International basketball tournament

The Manny V. Pangilinan Cup, also known as the MVP Cup, was an international basketball tournament in the Philippines organized by the Samahang Basketbol ng Pilipinas. An earlier version of the cup, dubbed the MVP Cup Invitational Championships, was conceived in 2010 to prepare the Philippine national basketball team for FIBA-related competitions by having them compete against other national teams or top-level professional clubs.

==History==
In 2010, the Samahang Basketbol ng Pilipinas, led by the businessman Manny V. Pangilinan, organized a four-day pocket tournament to prepare the Smart Gilas Pilipinas for the 2011 FIBA Asia Championship and the 2010 Asian Games.

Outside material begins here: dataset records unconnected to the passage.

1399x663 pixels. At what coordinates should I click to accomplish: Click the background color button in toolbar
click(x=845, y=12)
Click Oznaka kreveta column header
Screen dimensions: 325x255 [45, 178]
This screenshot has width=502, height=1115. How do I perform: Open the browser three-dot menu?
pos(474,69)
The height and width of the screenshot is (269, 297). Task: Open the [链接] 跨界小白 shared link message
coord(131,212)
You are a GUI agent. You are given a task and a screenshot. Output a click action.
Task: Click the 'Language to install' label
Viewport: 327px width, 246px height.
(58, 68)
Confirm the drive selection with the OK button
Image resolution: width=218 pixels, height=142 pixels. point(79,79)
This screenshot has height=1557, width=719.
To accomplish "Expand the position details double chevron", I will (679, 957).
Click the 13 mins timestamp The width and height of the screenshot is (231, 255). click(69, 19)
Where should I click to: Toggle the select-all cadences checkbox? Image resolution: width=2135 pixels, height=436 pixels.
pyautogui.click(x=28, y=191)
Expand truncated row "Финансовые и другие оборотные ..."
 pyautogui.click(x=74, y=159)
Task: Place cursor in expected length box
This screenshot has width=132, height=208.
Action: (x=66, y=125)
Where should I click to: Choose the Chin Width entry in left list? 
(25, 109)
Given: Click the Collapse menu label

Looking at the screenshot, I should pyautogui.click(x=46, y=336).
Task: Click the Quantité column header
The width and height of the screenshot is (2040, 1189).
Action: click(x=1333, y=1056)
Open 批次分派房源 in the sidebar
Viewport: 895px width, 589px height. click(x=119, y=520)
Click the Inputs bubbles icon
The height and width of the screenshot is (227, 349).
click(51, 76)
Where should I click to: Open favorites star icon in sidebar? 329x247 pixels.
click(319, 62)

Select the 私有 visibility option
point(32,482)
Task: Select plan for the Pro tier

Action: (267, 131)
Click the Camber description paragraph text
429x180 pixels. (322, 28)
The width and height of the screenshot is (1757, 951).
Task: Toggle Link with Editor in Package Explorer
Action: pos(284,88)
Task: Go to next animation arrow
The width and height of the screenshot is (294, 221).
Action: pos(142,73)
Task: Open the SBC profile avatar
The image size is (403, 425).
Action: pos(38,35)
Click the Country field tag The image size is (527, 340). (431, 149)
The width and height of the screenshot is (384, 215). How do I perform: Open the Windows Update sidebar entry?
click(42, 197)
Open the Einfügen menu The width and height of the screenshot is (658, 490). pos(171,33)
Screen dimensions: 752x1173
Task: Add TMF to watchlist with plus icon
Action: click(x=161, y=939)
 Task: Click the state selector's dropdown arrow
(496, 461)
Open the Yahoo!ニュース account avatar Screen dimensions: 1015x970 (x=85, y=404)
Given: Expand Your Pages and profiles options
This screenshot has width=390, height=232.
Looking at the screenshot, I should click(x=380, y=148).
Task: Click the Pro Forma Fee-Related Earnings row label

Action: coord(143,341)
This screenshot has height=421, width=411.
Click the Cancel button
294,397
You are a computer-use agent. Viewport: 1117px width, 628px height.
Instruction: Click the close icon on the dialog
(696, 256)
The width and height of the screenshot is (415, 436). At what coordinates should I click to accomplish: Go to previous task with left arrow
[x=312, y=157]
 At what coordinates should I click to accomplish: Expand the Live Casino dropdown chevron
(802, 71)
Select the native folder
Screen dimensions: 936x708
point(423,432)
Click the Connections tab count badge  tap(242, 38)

The tournament, called the MVP Cup Invitational Championships, was set from June 24 to 27, 2010 at the Ninoy Aquino Stadium. The Jordan national basketball team and the Dongguan New Century of the Chinese Basketball Association were both invited to this cup. Philippine Basketball Association clubs Talk 'N Text Tropang Texters and Barangay Ginebra Kings also participated in the event.

In 2015, the cup was revived as a pocket tournament to prepare the Philippine national basketball team for the 2015 FIBA Asia Championship at Changsha, Hunan. The tournament was held from September 11 to 13, 2015 at the Smart Araneta Coliseum. Initially, the national teams of Lebanon and Chinese Taipei and New Zealand-based Wellington Saints confirmed their participation in the event. Lebanon later withdrew from the tournament without playing a game. The national teams of China, South Korea and Senegal had also been invited to join in the tournament but did not confirmed their participation.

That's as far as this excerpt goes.